Blood flow regulation in the transplanted fetal endocrine pancreas. Acquisition of a nitric oxide-dependent glucose-induced increase in blood flow.

Islet-like cell clusters (ICCs) were prepared from the fetal porcine pancreas by a culture technique. The ICCs (approximately 500) were implanted under the left renal capsule of nude (nu/nu) C57BL/6J mice. Six weeks, months, 12 months, or 16-24 months later, the animals were anesthetized and the blood flows to the xenogeneic islet graft and the adjacent kidney parenchyma were measured with laser-Doppler flowmetry. After the blood flow measurements, the graft-bearing kidneys were prepared for enzyme and immunohistochemistry. The blood perfusion of the graft was higher than that of the kidney at all times investigated.
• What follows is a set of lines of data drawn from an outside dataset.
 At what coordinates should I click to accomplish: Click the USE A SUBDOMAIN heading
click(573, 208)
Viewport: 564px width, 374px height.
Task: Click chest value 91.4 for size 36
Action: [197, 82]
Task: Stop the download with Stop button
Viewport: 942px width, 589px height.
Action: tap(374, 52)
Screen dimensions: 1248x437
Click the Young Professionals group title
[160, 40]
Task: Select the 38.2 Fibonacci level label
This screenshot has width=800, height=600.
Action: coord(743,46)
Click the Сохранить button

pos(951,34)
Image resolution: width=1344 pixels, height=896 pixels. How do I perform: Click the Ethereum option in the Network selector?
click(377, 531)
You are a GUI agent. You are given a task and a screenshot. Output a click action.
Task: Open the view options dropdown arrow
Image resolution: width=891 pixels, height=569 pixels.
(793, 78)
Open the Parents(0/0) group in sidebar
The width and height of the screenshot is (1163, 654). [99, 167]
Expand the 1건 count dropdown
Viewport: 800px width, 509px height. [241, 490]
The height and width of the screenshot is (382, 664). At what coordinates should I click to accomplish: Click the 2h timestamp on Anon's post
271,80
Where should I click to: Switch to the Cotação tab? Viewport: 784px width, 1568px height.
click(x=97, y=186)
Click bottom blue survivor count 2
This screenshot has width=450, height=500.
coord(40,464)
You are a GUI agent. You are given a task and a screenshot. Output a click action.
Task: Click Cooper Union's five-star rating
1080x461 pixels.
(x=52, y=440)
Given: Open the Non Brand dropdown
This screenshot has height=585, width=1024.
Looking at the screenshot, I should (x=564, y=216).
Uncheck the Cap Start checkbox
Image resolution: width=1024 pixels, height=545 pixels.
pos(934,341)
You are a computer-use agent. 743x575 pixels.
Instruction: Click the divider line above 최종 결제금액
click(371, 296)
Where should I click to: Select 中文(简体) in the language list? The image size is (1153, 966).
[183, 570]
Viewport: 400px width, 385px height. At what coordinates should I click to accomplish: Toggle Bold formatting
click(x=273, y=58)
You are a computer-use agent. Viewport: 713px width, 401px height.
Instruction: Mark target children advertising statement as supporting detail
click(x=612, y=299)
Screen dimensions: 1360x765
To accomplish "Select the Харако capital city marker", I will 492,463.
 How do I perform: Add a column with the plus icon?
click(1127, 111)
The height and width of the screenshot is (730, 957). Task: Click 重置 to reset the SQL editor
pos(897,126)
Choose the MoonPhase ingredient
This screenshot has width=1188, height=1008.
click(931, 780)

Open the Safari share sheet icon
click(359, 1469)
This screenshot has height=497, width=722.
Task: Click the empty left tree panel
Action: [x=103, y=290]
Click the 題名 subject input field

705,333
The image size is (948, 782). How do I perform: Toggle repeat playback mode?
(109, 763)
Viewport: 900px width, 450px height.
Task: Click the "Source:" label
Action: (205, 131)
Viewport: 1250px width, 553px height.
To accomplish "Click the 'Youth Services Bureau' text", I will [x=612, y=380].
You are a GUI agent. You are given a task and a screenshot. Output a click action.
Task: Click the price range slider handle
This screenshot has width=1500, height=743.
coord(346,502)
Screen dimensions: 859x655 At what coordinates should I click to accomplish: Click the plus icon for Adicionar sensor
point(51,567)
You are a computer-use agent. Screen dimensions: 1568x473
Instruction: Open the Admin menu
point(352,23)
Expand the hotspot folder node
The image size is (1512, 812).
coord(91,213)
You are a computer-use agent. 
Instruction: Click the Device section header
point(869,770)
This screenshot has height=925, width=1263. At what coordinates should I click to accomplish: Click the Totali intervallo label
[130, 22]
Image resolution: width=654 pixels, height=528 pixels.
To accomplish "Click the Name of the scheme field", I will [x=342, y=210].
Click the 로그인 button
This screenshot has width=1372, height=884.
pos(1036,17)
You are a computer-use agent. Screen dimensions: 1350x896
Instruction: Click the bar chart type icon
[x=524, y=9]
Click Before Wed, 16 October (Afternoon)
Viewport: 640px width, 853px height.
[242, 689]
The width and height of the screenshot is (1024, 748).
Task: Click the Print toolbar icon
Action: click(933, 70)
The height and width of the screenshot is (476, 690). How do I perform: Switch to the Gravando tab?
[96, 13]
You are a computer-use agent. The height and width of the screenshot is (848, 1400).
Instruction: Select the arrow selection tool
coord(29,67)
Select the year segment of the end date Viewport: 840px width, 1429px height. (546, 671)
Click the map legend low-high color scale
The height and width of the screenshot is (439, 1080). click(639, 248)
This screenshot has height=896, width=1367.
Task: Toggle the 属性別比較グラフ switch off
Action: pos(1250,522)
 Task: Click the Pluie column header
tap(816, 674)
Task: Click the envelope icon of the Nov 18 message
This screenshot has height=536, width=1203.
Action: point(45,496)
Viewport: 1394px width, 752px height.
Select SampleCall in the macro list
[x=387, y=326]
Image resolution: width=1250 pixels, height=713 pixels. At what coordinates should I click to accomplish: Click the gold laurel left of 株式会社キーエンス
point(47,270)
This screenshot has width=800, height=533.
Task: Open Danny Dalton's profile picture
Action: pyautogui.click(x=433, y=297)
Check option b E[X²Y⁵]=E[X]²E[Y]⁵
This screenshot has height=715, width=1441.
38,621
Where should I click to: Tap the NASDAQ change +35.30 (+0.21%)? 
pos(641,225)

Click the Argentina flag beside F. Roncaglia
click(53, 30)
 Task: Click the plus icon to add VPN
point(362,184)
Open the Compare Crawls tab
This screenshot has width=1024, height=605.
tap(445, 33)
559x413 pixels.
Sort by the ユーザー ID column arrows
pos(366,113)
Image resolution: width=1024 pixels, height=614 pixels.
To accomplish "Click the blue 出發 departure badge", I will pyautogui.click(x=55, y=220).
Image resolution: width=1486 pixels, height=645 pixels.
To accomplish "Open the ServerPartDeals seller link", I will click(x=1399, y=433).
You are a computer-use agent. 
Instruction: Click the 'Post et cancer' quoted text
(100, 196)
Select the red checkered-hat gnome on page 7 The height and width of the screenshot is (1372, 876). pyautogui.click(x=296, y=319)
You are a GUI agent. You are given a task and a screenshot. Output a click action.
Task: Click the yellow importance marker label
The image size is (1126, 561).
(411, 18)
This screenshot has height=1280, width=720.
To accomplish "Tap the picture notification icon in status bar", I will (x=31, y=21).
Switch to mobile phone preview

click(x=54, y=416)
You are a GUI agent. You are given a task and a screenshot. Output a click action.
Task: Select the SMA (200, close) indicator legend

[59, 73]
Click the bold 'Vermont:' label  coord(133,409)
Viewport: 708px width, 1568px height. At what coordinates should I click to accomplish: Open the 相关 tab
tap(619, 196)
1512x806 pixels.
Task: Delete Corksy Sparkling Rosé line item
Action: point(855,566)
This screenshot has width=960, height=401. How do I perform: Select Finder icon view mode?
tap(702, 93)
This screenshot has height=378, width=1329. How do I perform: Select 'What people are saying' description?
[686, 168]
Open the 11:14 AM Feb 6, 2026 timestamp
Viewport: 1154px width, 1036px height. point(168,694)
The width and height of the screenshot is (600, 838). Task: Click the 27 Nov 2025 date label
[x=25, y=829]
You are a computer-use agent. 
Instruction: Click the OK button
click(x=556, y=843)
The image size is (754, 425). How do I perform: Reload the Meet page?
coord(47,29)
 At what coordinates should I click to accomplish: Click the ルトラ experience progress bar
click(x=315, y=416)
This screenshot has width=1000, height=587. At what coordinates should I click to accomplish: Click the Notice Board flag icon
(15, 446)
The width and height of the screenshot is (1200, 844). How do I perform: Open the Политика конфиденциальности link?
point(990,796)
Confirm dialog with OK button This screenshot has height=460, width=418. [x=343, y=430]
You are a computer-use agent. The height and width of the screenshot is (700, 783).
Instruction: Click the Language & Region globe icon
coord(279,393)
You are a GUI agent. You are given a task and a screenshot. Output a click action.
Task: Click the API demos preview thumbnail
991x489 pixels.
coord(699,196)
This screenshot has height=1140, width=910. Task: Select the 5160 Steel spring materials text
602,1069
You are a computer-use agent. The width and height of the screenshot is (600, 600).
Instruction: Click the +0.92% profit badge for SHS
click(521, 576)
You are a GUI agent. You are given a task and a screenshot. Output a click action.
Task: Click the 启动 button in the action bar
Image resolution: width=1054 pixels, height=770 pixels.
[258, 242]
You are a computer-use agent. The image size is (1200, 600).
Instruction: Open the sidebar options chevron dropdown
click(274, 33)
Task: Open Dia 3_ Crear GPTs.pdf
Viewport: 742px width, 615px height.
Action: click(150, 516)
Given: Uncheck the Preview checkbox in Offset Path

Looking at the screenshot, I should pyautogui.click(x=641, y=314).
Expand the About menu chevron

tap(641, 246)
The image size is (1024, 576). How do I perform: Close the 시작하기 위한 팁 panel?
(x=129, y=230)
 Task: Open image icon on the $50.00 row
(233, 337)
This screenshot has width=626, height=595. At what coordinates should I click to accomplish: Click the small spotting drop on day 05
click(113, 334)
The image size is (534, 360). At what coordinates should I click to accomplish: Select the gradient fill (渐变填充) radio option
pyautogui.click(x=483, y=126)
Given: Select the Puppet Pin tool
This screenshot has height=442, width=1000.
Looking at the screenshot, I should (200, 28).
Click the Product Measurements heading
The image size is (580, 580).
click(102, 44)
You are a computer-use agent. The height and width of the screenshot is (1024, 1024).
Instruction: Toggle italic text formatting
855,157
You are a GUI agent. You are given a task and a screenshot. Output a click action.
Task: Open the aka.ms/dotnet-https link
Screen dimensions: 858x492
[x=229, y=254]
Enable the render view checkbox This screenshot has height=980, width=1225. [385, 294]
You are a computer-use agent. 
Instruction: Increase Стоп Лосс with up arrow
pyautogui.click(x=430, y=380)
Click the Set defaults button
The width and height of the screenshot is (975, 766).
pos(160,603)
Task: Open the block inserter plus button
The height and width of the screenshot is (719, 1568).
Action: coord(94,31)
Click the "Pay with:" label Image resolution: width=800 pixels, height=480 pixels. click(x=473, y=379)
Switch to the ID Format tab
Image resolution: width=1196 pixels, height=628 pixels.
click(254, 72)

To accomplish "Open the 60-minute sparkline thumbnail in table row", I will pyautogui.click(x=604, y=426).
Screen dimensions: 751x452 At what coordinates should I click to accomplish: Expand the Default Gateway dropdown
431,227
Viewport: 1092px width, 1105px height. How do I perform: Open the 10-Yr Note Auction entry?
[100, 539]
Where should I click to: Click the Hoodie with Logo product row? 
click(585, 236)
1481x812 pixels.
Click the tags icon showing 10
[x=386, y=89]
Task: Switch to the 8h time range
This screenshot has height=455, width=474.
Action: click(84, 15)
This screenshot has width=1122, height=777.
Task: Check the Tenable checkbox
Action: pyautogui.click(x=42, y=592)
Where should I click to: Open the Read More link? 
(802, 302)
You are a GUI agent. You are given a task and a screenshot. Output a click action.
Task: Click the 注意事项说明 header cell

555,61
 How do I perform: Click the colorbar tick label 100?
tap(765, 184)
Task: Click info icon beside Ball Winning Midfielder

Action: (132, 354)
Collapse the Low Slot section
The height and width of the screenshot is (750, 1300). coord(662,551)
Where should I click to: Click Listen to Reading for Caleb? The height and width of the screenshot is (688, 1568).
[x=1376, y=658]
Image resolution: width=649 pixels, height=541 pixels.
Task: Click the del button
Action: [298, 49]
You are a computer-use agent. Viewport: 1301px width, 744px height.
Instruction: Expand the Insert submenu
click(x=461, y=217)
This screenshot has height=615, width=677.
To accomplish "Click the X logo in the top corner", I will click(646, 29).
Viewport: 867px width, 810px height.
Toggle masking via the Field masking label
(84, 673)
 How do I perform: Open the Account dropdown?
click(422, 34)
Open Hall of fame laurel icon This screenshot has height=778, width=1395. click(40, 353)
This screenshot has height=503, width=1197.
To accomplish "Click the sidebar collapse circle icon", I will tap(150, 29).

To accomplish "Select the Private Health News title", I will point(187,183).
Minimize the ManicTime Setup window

Intraperitoneal administration of glucose caused only slight and parallel changes in renal and graft blood flows 6 weeks, 6 months, or 12 months after transplantation. However, in all but 1 animal (n=16) transplanted >16 months before the blood flow measurements, glucose caused a marked increase in graft blood flow but did not affect renal blood flow. Injection of 2-deoxy-glucose also increased graft blood perfusion in animals transplanted > 16 months earlier (n=5). Treatment with NG-monomethyl-L-arginine (n=6), an inhibitor of nitric oxide synthase, prevented this glucose-induced flow increase. Nicotinamide adenine dinucleotide phosphate diaphorase histochemistry revealed nitric oxide synthase only in the endothelium and media of graft arterioles in animals in the oldest age group. Thus, with the passage of time after implantation, the grafted xenogeneic ICCs seem to achieve an autonomous blood flow regulation, different from that of the implantation organ. The reactivity to an increment in blood glucose concentration in the graft is similar to that seen in native islets in the pancreas but is not present until >16 months after implantation. The mechanisms for the glucose-induced blood flow increase are obscure but probably depend on local release of nitric oxide within graft arterioles.